* INSTRUCTIONS TO FOLLOW: Please rewrite the entries starting with the line that contains "Click the /LAPTOPY/" and going on through the end of the entries, requests included, with every coordinate in the answers shifted up by 21.

Element lookup entries:
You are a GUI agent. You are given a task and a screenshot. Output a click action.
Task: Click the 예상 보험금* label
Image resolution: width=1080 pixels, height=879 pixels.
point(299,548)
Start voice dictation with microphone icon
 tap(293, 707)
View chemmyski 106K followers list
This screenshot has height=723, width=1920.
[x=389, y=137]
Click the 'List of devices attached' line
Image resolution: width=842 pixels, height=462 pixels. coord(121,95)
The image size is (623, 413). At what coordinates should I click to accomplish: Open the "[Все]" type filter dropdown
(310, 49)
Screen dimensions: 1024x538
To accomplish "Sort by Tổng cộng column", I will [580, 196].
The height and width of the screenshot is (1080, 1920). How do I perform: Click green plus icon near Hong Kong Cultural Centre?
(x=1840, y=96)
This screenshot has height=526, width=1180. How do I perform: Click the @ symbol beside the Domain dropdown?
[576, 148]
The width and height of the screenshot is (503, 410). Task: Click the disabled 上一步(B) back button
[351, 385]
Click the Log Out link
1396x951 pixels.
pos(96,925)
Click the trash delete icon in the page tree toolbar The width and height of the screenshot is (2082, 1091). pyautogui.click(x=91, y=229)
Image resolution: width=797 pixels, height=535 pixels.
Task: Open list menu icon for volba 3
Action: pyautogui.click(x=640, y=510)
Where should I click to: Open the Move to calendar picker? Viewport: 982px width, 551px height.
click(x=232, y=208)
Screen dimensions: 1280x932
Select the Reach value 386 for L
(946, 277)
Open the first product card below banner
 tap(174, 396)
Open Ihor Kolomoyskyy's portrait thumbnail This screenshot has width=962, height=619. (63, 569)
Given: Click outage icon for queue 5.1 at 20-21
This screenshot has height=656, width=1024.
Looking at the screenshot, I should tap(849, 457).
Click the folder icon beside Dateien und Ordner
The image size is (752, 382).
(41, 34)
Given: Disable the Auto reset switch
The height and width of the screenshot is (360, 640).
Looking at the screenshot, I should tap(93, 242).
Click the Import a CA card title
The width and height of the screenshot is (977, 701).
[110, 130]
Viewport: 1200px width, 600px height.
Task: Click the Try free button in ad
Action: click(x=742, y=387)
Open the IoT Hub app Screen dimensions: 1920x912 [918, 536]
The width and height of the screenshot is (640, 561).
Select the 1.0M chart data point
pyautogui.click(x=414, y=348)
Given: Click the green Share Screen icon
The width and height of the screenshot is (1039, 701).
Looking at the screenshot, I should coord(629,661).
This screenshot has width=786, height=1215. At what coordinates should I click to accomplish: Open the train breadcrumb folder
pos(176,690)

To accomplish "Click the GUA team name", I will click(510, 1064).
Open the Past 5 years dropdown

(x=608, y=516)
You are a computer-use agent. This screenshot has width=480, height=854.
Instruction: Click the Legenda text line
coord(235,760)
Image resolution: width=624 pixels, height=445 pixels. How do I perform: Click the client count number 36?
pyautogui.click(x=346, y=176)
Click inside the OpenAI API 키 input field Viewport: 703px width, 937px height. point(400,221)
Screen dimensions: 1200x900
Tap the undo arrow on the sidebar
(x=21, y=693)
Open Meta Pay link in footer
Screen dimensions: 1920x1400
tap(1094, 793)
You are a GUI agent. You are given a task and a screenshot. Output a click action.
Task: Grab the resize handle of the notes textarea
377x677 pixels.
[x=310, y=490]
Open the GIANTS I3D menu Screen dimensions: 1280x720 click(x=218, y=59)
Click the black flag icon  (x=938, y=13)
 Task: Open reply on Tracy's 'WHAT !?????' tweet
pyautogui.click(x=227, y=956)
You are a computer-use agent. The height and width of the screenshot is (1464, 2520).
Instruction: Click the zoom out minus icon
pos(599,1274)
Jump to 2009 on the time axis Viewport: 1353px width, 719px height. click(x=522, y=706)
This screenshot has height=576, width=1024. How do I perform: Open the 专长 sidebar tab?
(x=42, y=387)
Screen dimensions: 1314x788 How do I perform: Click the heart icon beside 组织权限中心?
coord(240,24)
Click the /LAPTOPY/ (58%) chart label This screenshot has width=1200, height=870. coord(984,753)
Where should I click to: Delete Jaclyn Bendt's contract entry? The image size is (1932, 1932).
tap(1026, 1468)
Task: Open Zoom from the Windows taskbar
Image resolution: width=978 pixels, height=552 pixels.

* EXERCISE OUTPUT:
Click the /LAPTOPY/ (58%) chart label This screenshot has width=1200, height=870. coord(1005,774)
Where should I click to: Delete Jaclyn Bendt's contract entry? The image size is (1932, 1932).
tap(1047, 1489)
Task: Open Zoom from the Windows taskbar
Image resolution: width=978 pixels, height=552 pixels.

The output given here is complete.